Before you begin, make sure you have an existing RedShift cluster with an inbound rule allowing connections from the Valohai workers’ security group.
You have two options for authenticating with RedShift:
- Using EC2 machine identity (Instance Profile)
- Using your authentication credentials
Using Machine Identity for Authentication
Your AWS account has an IAM Role for EC2 instances used by Valohai. You can grant this role access to Redshift. You can create multiple roles for specific Valohai environments, restricting access to certain teams in your Valohai organization.
Example IAM Policy
{
"Version": "2012-10-17",
"Statement": [
{
"Sid": "VisualEditor0",
"Effect": "Allow",
"Action": "redshift:GetClusterCredentials",
"Resource": [
"arn:aws:redshift:<region>:<account-ID>:dbuser:<cluster-identifier>/<username>",
"arn:aws:redshift:*:<account-ID>:dbgroup:*/*",
"arn:aws:redshift:<region>:<account-ID>:dbname:<cluster-identifier>/<database>"
]
}
]
}
Example Python script
import redshift_connector
import requests
import json
# Fetch credentials from the machines ValohaiWorkerRole
aws_metadata_ip = '169.254.169.254'
response = requests.get(f'http://{aws_metadata_ip}/latest/meta-data/iam/security-credentials/ValohaiWorkerRole')
# Parse the JSON results
credentials = json.loads(response.text)
# Fill in your details to these variables
host = '<cluster-identifier>.xxxxxxxxx.xx-xxxx-x.redshift.amazonaws.com'
database = 'XXX'
db_user = 'XXX'
cluster_identifier = '<cluster-identifier>'
# Connect to Redshift cluster using AWS credentials
conn = redshift_connector.connect(
iam=True,
host=host,
database=database,
db_user=db_user,
cluster_identifier=cluster_identifier,
access_key_id=credentials["AccessKeyId"],
secret_access_key=credentials["SecretAccessKey"],
session_token=credentials["Token"],
region='<region>'
)
redshift_connector
Make sure you include redshift_connector in your Docker image or install it inside your step.command
pip install redshift_connector
Authenticate with Custom Credentials
- Open your Valohai project settings.
- Go to the Env Variables tab.
- Create the necessary environment variables.

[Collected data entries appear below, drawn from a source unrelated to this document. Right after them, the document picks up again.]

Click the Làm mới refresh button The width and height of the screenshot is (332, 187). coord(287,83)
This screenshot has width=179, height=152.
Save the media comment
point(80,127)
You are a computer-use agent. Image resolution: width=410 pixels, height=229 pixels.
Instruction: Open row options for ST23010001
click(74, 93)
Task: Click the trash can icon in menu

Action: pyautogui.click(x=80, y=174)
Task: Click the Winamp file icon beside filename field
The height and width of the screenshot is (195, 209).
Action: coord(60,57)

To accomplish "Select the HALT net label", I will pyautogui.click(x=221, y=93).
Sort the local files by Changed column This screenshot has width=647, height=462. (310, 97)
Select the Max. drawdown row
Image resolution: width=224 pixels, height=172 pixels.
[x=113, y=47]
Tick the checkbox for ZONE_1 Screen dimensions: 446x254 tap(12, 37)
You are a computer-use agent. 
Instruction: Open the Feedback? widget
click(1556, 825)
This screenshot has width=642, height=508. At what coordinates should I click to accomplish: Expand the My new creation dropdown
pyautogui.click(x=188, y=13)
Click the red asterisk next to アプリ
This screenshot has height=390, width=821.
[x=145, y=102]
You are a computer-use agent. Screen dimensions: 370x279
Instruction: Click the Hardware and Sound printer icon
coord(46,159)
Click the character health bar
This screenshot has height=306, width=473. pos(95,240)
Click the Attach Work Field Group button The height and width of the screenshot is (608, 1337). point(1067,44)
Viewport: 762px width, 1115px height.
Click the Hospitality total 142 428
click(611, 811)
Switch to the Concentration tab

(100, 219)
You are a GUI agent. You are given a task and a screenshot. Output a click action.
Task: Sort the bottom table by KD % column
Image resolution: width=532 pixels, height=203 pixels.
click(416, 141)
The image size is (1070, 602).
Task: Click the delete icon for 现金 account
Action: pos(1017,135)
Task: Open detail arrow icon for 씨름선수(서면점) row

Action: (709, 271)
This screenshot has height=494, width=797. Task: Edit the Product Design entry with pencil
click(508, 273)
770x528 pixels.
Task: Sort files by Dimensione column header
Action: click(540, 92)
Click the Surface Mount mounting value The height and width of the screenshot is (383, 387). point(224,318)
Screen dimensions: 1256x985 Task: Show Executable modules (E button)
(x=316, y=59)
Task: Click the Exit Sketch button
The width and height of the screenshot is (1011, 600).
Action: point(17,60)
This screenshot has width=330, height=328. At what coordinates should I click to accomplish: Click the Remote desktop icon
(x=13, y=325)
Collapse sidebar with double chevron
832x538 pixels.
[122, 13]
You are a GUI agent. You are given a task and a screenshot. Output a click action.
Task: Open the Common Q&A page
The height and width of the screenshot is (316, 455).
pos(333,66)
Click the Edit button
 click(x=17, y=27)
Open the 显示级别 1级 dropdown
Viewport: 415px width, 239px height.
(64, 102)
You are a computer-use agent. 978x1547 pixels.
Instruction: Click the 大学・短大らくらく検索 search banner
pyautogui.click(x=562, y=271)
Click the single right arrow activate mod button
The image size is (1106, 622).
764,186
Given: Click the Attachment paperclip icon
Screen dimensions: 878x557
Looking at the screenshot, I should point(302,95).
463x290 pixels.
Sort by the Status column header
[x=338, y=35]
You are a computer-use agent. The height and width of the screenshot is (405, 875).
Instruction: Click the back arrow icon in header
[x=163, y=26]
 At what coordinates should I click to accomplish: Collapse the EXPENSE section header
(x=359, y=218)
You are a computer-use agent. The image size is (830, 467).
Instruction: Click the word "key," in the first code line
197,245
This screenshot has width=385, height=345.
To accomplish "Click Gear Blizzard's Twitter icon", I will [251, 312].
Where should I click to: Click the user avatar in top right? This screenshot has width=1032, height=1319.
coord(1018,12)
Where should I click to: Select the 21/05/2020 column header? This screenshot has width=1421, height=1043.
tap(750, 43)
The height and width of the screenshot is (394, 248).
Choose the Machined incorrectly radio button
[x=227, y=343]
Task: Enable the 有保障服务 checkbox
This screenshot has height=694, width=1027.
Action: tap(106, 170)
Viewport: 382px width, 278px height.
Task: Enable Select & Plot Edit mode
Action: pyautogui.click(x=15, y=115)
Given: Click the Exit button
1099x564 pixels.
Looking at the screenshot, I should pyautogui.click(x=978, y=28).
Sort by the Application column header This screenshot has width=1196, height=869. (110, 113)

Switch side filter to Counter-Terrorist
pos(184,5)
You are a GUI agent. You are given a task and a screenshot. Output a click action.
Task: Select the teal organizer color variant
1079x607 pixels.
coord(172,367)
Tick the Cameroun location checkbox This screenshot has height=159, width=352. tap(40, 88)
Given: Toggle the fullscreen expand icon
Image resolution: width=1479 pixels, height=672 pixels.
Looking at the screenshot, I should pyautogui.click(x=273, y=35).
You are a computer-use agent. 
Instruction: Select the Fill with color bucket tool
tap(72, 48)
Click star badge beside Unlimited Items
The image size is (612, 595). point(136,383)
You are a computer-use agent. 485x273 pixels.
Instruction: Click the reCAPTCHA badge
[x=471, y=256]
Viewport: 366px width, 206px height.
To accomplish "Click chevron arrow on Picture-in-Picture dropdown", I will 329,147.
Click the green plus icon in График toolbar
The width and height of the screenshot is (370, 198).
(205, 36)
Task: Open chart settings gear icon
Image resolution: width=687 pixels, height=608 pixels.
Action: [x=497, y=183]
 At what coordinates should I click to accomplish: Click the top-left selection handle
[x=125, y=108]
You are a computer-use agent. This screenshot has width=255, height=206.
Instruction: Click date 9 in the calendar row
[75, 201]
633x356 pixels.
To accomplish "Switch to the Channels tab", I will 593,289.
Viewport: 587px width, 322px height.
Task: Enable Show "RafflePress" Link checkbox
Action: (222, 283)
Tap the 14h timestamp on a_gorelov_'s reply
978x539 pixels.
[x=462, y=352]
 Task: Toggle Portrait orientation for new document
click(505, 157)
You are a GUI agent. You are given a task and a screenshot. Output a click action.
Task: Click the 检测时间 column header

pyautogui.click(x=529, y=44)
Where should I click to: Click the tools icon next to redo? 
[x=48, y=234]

These variables will be accessible in all executions within the project.
Here are two examples demonstrating how to use these environment variables during a Valohai execution.
Environment Variable Groups
An organisation admin can also define an Environment Variable Group under organisation settings. You can then inherit those values to your executions, instead of writing the connection details for each project.
Name | Value | Secret |
---|---|---|
dbname | The name of your database | No |
redshift_host | e.g. redshift-valohai-sample.xxxxxxxxx.xx-xxxx-x.redshift.amazonaws.com | No |
port | Database port, for example 5439. | No |
user | Database username | No |
PGPASSWORD | The password of the user | Yes |
Examples
Python
import psycopg2
con= psycopg2.connect(
dbname= os.getenv('dbname'),
host = os.getenv('redshift_host'),
port = os.getenv('port'),
user = os.getenv('user'),
password = os.getenv('PGPASSWORD')
)
redshpsycopg2ift_connector
Make sure you include psycopg2 in your Docker image or install it inside your step.command
pip install psycopg2
psql
You can run the command-line client psql
directly in the step.command.
The code below will execute the query from query.sql (which is a part of the repository) and then output the results as a csv file to Valohai outputs.
- step:
name: Output from Redshift
image: myorg/redshift-image:latest
command:
- psql -h $redshift_host -d $dbname -U $user -p $port -A -f query.sql -F ',' -o /valohai/outputs/redshift_output.csv
psql
Make sure you include psql in your Docker image or install it inside your step.command
apt-get install psql -y